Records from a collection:
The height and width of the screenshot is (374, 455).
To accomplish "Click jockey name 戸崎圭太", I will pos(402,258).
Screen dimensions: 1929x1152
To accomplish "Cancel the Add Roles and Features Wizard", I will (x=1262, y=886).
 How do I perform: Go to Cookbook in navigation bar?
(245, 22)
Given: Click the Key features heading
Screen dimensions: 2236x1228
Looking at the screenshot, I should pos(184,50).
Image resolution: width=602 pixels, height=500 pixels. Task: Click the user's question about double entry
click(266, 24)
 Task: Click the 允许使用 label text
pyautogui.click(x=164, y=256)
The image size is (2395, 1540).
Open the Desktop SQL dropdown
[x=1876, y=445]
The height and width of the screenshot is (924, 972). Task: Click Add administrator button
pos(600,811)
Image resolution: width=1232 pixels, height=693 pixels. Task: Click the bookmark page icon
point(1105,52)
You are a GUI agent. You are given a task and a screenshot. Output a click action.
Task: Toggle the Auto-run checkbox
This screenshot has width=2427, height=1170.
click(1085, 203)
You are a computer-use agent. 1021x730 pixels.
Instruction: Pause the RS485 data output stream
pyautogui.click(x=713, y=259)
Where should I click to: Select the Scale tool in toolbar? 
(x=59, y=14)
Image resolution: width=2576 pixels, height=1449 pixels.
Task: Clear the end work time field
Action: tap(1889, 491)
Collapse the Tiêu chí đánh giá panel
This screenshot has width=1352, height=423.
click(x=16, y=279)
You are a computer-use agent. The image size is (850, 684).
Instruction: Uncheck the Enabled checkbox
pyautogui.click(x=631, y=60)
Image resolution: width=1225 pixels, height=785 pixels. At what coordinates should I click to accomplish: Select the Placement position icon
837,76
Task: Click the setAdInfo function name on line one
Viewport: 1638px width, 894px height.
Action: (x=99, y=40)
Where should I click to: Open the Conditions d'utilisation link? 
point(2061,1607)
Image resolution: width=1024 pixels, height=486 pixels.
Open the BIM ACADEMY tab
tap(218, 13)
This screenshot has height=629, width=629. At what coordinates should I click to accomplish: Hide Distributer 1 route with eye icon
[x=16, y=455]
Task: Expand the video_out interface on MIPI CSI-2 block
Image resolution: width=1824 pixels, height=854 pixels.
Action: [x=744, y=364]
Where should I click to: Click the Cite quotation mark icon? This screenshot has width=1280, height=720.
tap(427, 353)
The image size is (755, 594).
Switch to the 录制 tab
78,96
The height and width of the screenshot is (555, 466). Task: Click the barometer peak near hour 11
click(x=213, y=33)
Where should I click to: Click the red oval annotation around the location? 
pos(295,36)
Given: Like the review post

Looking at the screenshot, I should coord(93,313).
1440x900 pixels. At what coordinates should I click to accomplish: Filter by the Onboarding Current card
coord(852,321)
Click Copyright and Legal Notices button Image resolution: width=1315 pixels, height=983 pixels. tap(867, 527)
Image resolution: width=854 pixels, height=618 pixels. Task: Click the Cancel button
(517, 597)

▶ **WHAT YOU SHOULD DO**
Copy the items word for word, starting with the line containing "The image size is (2395, 1540)." and going through the line containing "point(1105,52)".

▶ **RESULT OF THIS EXERCISE**
The image size is (2395, 1540).
Open the Desktop SQL dropdown
[x=1876, y=445]
The height and width of the screenshot is (924, 972). Task: Click Add administrator button
pos(600,811)
Image resolution: width=1232 pixels, height=693 pixels. Task: Click the bookmark page icon
point(1105,52)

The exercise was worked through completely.